Residual oil becomes isolated from encountering gas contact because of the injected water. A high water-to-oil interface tension results in difficult to remove trapped oil, which leads to reduced microscopic sweep efficiency22. Gas chambers form because of gravity segregation in reservoirs with high vertical permeability, which results in early formation of gas breakthroughs. The WAG process operation efficiency declines due to this phenomenon, which also adversely affects its volumetric sweep performance23. Natural gravity segregation of oil and gas causes early gas breakthroughs because high vertical permeability allows gas to override the oil as it flows through the reservoir. The WAG process becomes less effective due to this occurrence, which decreases the recovery of swept reservoir volumes24.

This study presents a compatible work by systematically investigating the effects of sequential CO2-WAG injection with controlled soak periods and variable injection rates customised to X-field sandstone cores in the Cambay Basin to minimise drawbacks from WAG injection.
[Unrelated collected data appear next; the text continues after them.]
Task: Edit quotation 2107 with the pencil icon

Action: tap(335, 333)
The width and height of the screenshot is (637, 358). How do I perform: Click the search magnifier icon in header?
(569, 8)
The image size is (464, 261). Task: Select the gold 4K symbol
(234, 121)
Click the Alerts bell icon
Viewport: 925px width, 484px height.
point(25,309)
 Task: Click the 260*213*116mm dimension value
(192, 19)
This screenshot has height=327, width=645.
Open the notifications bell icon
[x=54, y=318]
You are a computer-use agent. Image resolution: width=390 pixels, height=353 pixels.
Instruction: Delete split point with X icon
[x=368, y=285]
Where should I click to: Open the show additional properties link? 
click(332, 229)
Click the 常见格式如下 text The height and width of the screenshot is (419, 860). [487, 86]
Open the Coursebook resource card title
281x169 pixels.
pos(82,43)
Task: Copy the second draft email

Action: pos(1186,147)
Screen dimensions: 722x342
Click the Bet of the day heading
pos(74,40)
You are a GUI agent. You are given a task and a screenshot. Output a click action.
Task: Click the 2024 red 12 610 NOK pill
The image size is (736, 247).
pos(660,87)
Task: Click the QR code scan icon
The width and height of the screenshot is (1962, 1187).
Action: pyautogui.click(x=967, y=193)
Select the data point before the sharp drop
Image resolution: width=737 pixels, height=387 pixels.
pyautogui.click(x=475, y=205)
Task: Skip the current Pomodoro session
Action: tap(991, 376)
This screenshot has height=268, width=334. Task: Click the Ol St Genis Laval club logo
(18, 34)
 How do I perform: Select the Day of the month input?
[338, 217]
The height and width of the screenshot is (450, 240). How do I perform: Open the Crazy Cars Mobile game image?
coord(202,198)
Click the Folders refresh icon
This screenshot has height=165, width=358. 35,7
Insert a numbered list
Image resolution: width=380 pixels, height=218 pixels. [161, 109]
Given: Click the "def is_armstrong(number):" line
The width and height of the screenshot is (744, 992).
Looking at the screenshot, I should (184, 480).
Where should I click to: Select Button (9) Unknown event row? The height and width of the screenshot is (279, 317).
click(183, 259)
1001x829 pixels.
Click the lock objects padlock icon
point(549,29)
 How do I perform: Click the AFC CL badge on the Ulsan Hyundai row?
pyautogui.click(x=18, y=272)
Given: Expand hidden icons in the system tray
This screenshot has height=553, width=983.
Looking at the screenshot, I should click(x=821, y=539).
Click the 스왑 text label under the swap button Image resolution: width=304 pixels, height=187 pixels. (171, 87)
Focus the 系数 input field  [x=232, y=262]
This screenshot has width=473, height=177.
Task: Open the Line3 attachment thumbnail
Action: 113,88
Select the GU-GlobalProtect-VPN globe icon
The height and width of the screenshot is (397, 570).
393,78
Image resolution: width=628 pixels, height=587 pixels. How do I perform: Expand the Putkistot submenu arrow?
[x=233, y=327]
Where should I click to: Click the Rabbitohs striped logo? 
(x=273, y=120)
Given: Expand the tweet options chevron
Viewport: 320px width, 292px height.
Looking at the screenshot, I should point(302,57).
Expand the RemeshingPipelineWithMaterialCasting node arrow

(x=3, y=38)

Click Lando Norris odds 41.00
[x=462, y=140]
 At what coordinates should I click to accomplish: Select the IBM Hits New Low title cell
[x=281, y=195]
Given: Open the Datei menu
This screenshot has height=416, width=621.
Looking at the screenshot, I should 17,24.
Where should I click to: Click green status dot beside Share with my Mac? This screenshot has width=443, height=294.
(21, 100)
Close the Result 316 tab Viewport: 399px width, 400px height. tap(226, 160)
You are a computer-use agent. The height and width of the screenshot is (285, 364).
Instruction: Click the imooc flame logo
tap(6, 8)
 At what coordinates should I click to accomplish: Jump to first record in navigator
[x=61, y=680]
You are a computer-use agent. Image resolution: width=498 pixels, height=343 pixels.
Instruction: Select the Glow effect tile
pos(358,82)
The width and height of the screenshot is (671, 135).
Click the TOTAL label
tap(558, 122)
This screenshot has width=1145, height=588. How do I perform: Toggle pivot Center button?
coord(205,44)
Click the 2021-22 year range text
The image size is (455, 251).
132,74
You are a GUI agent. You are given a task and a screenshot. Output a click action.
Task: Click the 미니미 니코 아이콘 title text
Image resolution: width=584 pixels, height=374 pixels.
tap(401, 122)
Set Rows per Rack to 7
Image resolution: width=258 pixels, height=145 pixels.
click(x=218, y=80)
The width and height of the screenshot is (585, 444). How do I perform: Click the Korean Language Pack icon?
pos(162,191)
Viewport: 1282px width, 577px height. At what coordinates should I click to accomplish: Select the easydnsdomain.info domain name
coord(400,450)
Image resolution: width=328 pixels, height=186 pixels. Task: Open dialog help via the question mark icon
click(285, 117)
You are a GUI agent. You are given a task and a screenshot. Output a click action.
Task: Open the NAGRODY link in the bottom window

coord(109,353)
It combines optimal slug volumes, soak periods, and injection sequences to achieve maximum oil recovery, as opposed to traditional continuous CO2 injection, which is defined by poor sweep efficiency and early breakthrough. The study presents some data about rock-fluid interactions by combining petrophysical characteristics and geochemical investigations, such as FTIR and XRD. A good understanding of the reservoir and fluid parameters is needed to analyze the oil recovery data and optimize the injection technique, and for that reason, these determinations were undertaken.

Materials and methods

Materials

Three core samples were collected from X-field of Cambay Basin for Laboratory research basis, coded as ‘BB,’ ‘B’ and ‘K.’ The samples were first cleaned thoroughly to remove any residual fluids, contaminants, or loose particles, typically using solvents and drying methods. This was followed by crushing a small portion of the cores into fine powders to achieve the required particle size for XRD analysis. The other 95% of the core was trimmed and smoothened, giving a certain length and diameter for measuring porosity and permeability and fitting in the core holder for further flooding. An efficient amount of crude oil samples was collected from a particular well of that field for its characterization to be feasible for further CO₂ injection with the prescribed cores. A brine solution with a salinity of 15,450 ppm (15.43 g/L) was prepared to replicate the salinity of the oil field reservoir water and was used during the injection process.

Methods

Crude oil characterization

Characterization of crude oil is essential for determining its suitability for CO2 EOR applications. The crude oil collected from a specific well of X-field in Cambay basin has an API gravity of 24° measured using the ASTM D1298 method25 indicating medium crude oil, which shows the potential for CO2-EOR. A highly effective viscosity of 87 cP was calculated at a higher shear rate at an elevated temperature of 80 °C using an Anton Paar Rheometer. Water content was determined to be 5.5% by using the ASTM D4007 method26. By using UOP 46/64 method27 significant wax content of 12.2% and asphaltene content of 2.5% was found. With the ASTM D97 method28, a low pour point at 12 °C was measured. Based on the above parameters, it can be said that crude oil can cause some potential issues with deposition and flow assurance in wellbores. But the combination of CO₂ and water can mitigate those by altering the oil’s rheological properties and maintaining flow in the reservoir, and also in wellbore conditions29. A simplified flow chart was shown in Fig. 2, which shows the requirements for characterizing crude oil.

Fig. 2
figure 2

Flow chart representing the importance of crude oil characterization.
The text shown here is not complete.